Reserve map, or rmap, is a linux data structure used by the memory-management system. It is a reverse mapping from the physical page back to the PTEs. More specically, from the struct page back to the list of PTEs that point to the page.

The rmap data structure is used heavily by memory related system calls, such as mmap, munmap, madvise, brk, and so on. And it is used by both anonmouys and file-backed pages. With the help of rmap, kernel is able to identify all the PTEs that point a certain page. Therefore, when kernel is trying to, say evict the page, it will be able to clear all the PTEs point to the page.

The rmap data structured is used by both user and kernel pages. It makes the tracking of page sharing easier.

The rmap concept seems simple and straightforward to implement, but it is very challenging to design a space- and performance-efficient one. The linux kernel uses quite a lot of tricks to optimize the rmap.
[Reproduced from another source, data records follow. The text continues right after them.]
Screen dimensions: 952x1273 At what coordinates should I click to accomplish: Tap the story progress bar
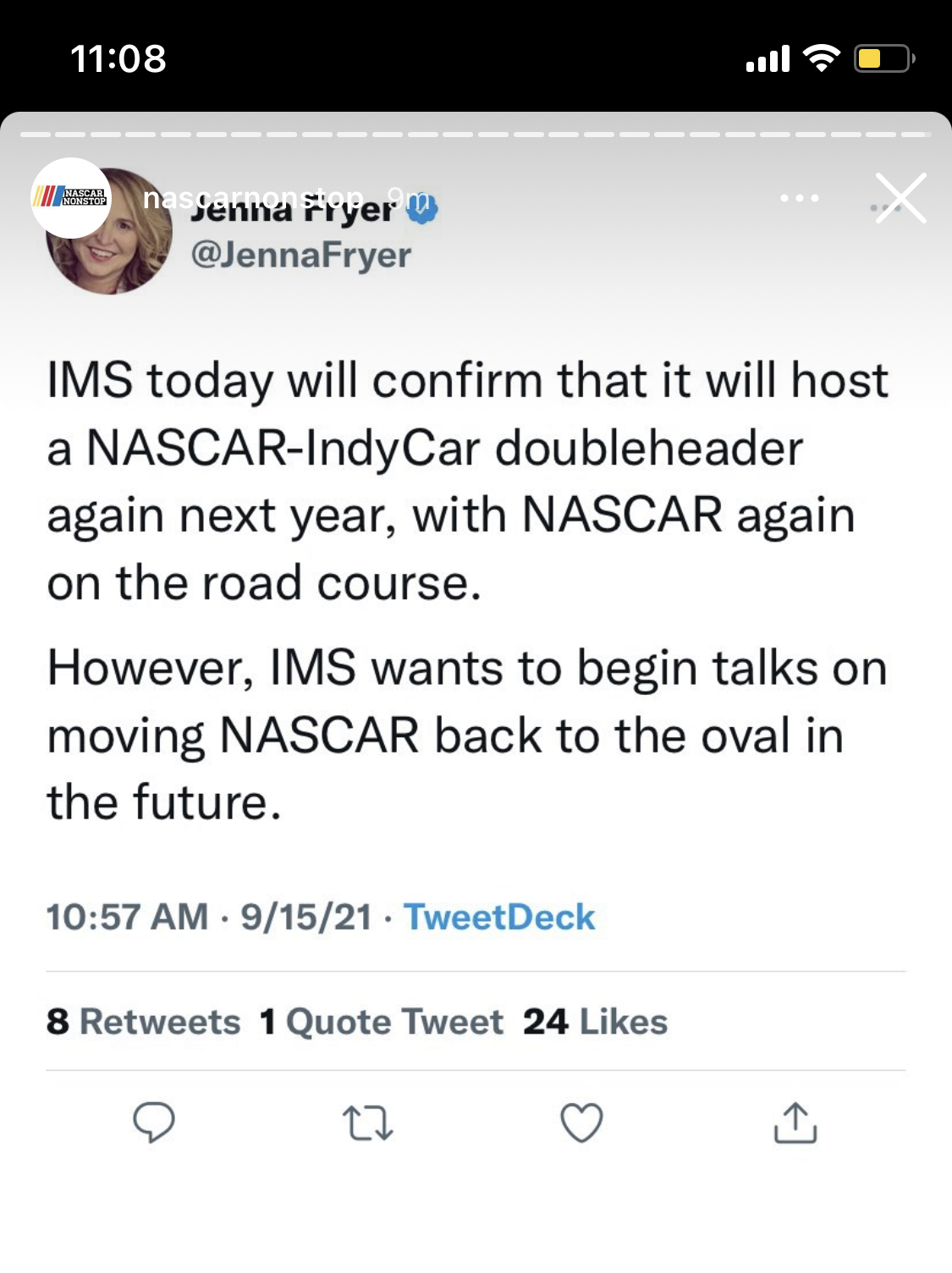click(x=476, y=135)
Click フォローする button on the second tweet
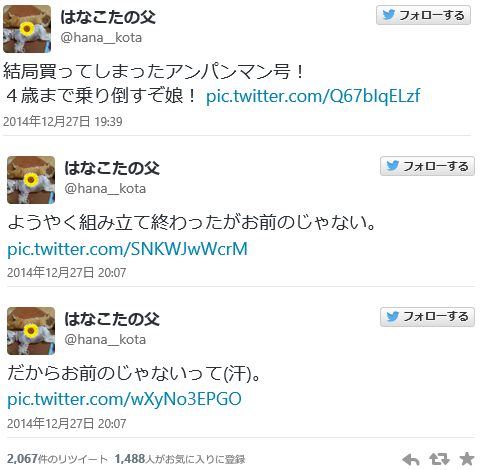The image size is (480, 470). coord(427,166)
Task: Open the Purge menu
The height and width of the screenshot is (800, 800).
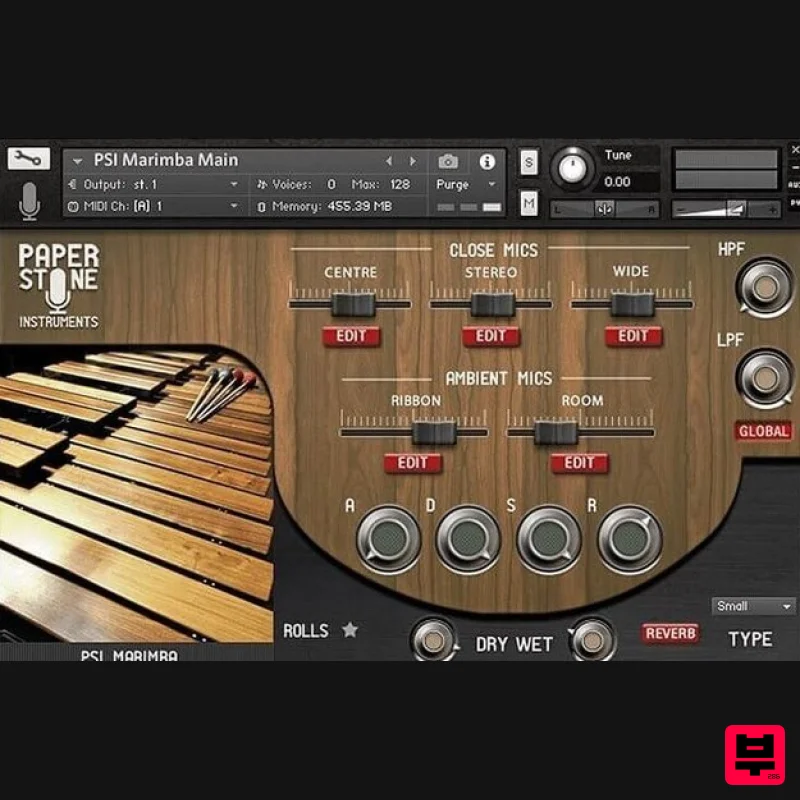Action: coord(460,184)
You will understand how linux rmap works if you read the following articles carefully:

• PDF: Object-based Reverse Mapping
• LWN: Virtual Memory II: the return of objrmap
• LWN: The object-based reverse-mapping VM

Old Notes

I implemente the basic PTE-chain based rmap for LegoOS. I can see the downsides of it. I tried to understand the linux rmap before, somehow gave up because I couldn’t fully understand one thing: for a page that is shared among multiple processes’ VMAs, the source code suggests it will always have same offset from the beginning of all VMA (i.e., vm_start). But does it actually works like this for ALL cases? I just think it’s possible that a page is mapped by an VMA which has a slightly different starting address.
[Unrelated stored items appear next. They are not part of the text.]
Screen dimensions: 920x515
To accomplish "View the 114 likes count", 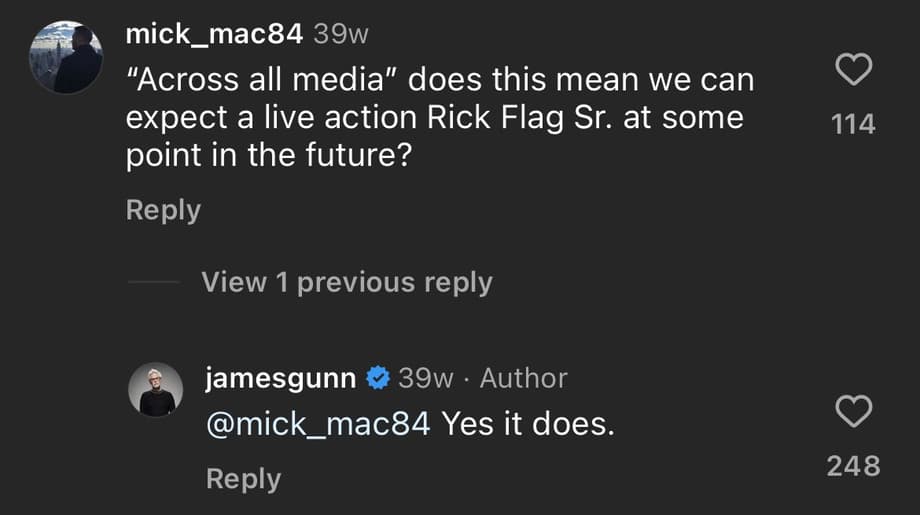I will (x=853, y=124).
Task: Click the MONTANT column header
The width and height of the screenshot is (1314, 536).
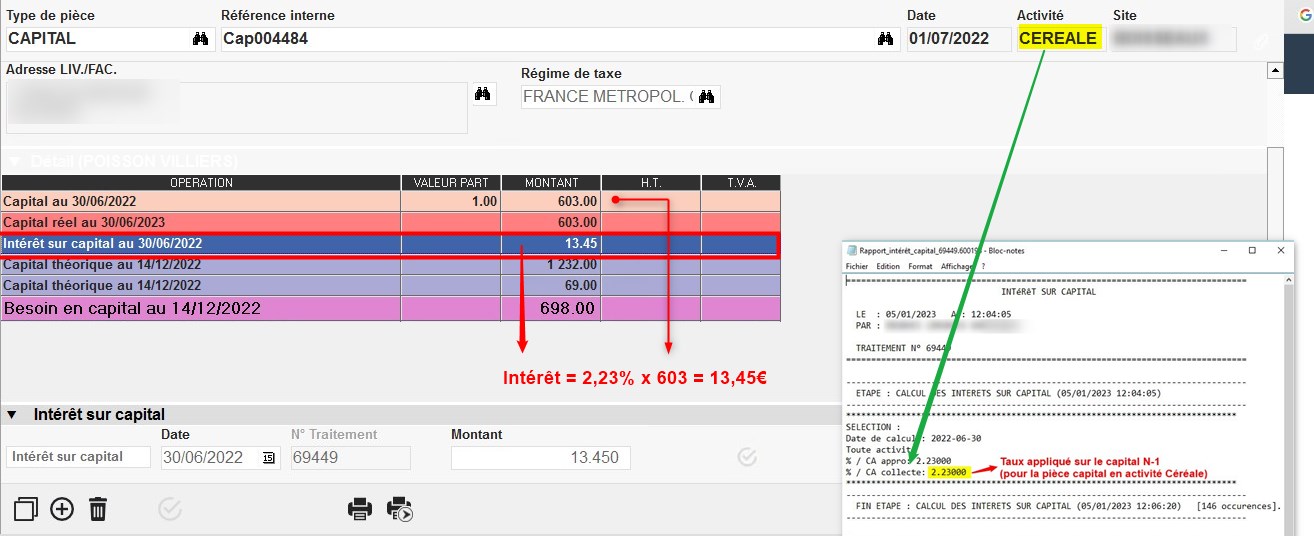Action: (551, 183)
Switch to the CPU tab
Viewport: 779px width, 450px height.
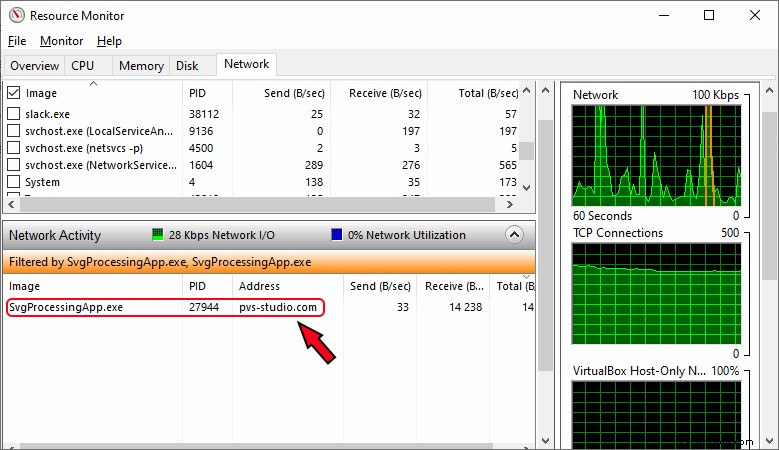[82, 66]
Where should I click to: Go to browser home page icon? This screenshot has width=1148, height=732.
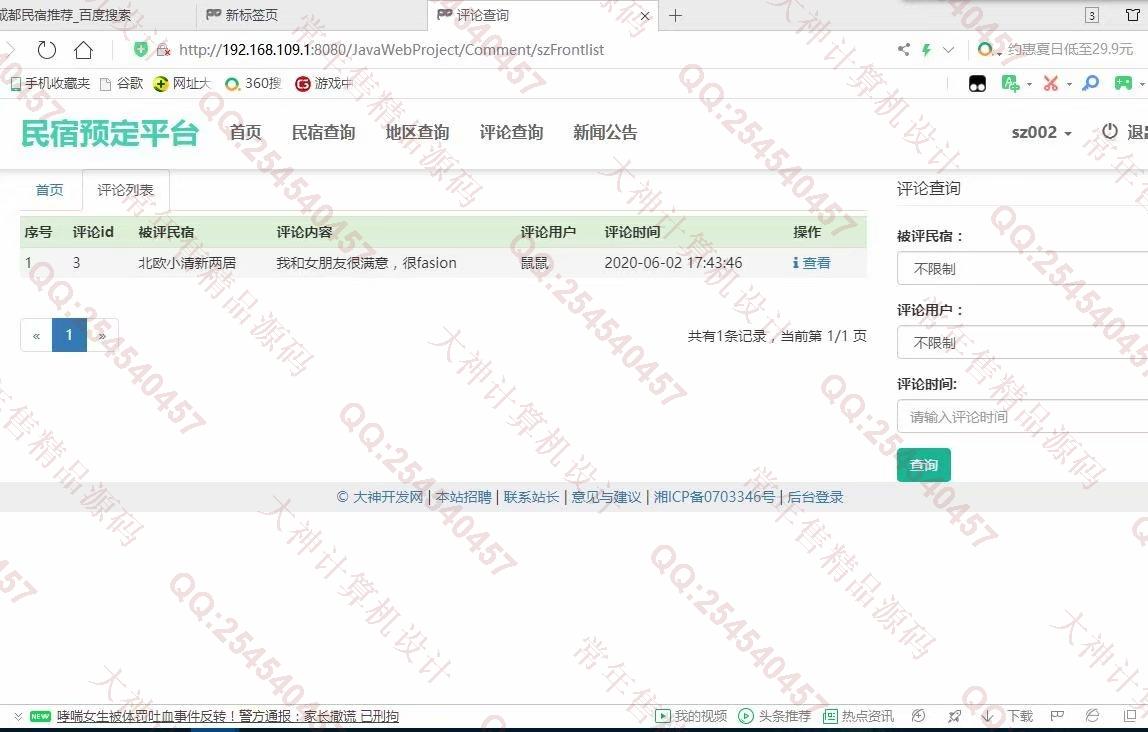coord(84,50)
I still have doubt about it. But after accepting this assumption, it’s just easy to understand. I will check later on.

The code suggests:

• The offset of a page is saved in page->index.
• For anonmouys pages, the page->index is saved by page_set_anon_rmap().
• When doing rmap walk over multiple VMAs:
• For anon: unsigned long address = vma_address(page, vma);
• For file: unsigned long address = vma_address(page, vma);
• And vma_address() is basically page->index

    static inline unsigned long
    __vma_address(struct page *page, struct vm_area_struct *vma)
    {
        pgoff_t pgoff = page_to_pgoff(page);
        return vma->vm_start + ((pgoff - vma->vm_pgoff) << PAGE_SHIFT);
    }

Compared to basic PTE-chain based solution, object-based rmap:

The real benefit

• During page fault, we only need to set page->mapping to point to struct anon_vma, rather than allocating a new structure and insert.

The downside

• During rmap walk, we need extra computation to walk each VMA’s page table to make sure that the page is actually mapped within this specific VMA.

Adding struct anon_vma is really similar to the idea of reusing address_space, i.e., having a data structure trampoline.

Some more boring details:

• All pages within a single VMA share just one anon_vma. vma->anon_vma indicates if a VMA has attached or note. Related function is anon_vma_prepare() within do_anonymous_fault() link.